Le Coeur parle au Coeur

Le Coeur parle au Coeur
1995
Irish School
Stained glass installation

Le Coeur parle au Coeur

Le Coeur parle au Coeur
1995
Irish School
Stained glass installation

Le Coeur parle au Coeur

Le Coeur parle au Coeur
1995
Irish School
Stained glass installation

James Scanlon, born in Kerry in 1952, studied sculpture at the Crawford School of Art in the late seventies. The then principal of the school, Barry Moloney (1935-1992), encouraged Scanlon's interest in stained glass, and by 1982 it had become his main medium. He experimented with painted, layered and etched glass to achieve a jewel-like depth and intensity in the early work. His first one-man show was held in Cork in 1983.

Based on the figure, the small panel pieces in Le Coeur parle au Coeur link with the Woman's Room series shown in the first one-man exhibition. Their aesthetic richness belies the artist's anguished exploration of an absence of the sense of the sacred in contemporary attitudes to human life. The oblique treatment of the female body allows the images to be read at many levels. The element of installation directs the spectator's response to some degree.
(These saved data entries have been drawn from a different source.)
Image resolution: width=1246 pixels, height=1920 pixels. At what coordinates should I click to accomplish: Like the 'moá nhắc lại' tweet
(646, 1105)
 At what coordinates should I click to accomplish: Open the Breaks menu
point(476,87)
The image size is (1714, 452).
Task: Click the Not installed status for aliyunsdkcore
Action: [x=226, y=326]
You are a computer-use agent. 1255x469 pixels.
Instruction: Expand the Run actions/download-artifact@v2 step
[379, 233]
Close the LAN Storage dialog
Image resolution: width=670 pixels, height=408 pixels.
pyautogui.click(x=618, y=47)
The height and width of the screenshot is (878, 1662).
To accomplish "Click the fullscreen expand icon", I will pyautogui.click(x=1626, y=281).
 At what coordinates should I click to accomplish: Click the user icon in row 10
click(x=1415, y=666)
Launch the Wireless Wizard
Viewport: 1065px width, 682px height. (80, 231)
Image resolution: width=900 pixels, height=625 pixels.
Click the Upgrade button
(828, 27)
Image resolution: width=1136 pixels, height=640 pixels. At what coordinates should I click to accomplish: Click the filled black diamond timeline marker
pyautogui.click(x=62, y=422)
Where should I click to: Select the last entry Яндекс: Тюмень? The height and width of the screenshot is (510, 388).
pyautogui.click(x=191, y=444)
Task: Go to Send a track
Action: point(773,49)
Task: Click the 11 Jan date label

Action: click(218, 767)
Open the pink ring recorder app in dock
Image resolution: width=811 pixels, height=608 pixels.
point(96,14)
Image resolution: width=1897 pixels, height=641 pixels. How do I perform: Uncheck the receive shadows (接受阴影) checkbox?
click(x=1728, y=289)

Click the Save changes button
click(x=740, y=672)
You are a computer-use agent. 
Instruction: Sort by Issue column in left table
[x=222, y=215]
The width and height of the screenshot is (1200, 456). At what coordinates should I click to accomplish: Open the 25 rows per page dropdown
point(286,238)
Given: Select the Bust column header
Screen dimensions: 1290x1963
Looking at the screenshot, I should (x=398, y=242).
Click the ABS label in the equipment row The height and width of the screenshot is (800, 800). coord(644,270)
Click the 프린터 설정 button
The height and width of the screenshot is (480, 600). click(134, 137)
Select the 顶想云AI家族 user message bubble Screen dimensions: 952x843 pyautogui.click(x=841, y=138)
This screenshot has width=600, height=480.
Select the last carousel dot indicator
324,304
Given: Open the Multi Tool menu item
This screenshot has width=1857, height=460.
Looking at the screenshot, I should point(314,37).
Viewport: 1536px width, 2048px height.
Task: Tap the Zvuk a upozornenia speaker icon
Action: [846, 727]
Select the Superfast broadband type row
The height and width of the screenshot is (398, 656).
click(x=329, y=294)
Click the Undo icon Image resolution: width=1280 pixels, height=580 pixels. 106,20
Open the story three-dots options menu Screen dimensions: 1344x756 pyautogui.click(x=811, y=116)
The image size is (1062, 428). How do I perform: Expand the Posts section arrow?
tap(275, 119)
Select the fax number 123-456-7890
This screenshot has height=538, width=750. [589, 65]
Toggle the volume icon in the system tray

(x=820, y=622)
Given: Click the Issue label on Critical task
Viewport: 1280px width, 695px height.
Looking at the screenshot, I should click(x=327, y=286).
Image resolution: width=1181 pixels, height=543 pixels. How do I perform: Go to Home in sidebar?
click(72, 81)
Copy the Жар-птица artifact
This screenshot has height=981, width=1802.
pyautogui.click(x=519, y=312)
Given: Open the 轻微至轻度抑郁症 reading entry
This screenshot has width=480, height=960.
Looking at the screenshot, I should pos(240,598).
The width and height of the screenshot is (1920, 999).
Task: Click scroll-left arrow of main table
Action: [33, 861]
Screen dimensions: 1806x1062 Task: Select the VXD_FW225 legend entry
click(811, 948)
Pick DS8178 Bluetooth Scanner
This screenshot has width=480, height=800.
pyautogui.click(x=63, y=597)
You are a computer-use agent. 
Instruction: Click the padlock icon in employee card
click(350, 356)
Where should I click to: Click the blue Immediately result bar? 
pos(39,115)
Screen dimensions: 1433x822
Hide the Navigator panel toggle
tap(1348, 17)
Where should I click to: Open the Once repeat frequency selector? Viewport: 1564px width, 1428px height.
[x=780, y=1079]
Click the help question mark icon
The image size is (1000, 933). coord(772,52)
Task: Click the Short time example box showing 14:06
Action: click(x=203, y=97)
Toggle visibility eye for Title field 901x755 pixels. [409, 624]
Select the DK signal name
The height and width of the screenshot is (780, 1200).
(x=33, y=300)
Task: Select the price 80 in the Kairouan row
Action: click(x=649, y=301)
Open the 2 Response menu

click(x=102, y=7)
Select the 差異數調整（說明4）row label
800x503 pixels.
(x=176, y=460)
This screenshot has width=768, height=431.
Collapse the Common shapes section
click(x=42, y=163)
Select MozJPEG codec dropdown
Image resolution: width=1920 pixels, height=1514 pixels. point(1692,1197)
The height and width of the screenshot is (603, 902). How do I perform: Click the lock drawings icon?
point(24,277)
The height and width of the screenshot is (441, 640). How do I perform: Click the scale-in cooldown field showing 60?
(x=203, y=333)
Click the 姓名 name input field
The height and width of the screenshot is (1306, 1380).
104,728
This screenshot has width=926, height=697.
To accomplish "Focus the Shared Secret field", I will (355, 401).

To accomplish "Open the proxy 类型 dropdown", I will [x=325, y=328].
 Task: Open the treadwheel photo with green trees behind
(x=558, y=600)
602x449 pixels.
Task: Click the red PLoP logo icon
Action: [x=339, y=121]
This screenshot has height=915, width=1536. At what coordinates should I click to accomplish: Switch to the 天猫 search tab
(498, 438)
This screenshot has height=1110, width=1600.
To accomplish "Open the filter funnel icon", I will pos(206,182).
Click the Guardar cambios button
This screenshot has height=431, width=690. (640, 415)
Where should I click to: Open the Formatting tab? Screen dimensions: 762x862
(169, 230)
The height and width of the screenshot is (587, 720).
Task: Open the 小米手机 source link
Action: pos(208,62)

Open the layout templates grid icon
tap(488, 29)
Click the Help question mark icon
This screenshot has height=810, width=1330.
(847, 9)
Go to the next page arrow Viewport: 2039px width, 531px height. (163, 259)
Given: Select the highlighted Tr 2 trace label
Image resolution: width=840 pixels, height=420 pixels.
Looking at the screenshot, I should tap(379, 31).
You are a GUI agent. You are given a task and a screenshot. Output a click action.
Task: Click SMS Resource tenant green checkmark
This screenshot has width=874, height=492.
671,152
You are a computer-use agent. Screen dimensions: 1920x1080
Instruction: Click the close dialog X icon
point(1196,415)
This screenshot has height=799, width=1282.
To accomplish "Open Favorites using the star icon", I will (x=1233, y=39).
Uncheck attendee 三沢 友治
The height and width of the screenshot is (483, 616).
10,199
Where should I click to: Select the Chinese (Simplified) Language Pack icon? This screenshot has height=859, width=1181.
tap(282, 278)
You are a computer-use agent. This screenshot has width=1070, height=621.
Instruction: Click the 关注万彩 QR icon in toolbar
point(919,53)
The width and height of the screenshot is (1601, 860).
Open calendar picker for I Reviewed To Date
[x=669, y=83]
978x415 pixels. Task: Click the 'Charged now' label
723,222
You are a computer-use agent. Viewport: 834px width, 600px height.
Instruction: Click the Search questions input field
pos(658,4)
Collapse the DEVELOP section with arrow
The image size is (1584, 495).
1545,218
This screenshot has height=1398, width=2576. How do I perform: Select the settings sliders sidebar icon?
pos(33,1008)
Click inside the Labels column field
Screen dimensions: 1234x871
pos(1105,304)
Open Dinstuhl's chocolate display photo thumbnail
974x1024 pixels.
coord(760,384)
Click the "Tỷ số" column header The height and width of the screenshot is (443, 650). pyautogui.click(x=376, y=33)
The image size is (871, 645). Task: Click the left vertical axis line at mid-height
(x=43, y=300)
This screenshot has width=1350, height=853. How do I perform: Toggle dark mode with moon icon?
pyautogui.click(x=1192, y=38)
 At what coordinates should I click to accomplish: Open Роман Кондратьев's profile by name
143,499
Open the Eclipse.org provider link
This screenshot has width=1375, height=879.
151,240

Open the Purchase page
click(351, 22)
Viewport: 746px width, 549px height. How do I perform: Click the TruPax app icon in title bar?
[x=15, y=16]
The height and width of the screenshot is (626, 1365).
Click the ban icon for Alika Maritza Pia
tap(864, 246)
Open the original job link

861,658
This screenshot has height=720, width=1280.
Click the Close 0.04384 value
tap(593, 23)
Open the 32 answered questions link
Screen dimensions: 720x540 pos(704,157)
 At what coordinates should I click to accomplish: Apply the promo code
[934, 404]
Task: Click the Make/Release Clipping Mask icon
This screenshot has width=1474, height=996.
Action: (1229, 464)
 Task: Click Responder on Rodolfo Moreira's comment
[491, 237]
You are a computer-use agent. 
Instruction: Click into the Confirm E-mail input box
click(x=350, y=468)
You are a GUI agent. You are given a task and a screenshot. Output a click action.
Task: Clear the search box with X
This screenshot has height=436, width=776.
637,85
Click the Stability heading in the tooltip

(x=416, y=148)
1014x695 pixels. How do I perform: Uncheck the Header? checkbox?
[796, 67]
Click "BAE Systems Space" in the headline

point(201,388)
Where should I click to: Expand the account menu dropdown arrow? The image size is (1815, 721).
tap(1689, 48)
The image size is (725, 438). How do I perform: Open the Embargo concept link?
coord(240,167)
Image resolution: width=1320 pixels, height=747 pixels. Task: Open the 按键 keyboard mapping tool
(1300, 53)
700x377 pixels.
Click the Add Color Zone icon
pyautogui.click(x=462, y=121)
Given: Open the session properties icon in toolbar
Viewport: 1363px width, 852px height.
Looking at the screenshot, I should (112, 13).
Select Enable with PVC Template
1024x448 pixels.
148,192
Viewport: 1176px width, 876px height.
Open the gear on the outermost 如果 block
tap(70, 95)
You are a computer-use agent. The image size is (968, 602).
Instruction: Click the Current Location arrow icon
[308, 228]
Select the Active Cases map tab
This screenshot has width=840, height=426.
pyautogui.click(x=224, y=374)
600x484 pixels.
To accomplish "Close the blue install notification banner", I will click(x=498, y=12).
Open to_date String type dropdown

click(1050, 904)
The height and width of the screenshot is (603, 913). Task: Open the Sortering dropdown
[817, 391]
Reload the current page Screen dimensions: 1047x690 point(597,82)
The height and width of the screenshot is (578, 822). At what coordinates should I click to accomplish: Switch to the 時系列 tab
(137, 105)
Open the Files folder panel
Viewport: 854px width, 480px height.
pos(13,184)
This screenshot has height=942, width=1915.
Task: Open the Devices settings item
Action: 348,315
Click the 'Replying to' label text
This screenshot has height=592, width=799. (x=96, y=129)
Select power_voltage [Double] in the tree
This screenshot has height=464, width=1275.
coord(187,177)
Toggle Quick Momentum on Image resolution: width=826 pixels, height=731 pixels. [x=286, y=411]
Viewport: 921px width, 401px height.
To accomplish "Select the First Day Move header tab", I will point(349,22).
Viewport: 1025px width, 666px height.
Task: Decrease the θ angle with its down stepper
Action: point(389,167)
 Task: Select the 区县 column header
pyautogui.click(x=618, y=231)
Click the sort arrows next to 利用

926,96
James Scanlon has exhibited internationally, and his reputation as Ireland's leading stained glass artist rests on the architectural commissions he has executed since 1985. A serene and lyrical quality characterises much of the glass, which is often based on abstracted landscape themes. Most of these large commissions - the Share building in Cork, the Grace Dieu building in Waterford - involve large expanses of stained glass, but in the Glenstal Abbey crypt chapel in county Limerick and in Sneem, county Kerry, he worked very successfully with small pieces of glass integrated into the buildings. He is currently working on a large commission for the European Union Secretariat.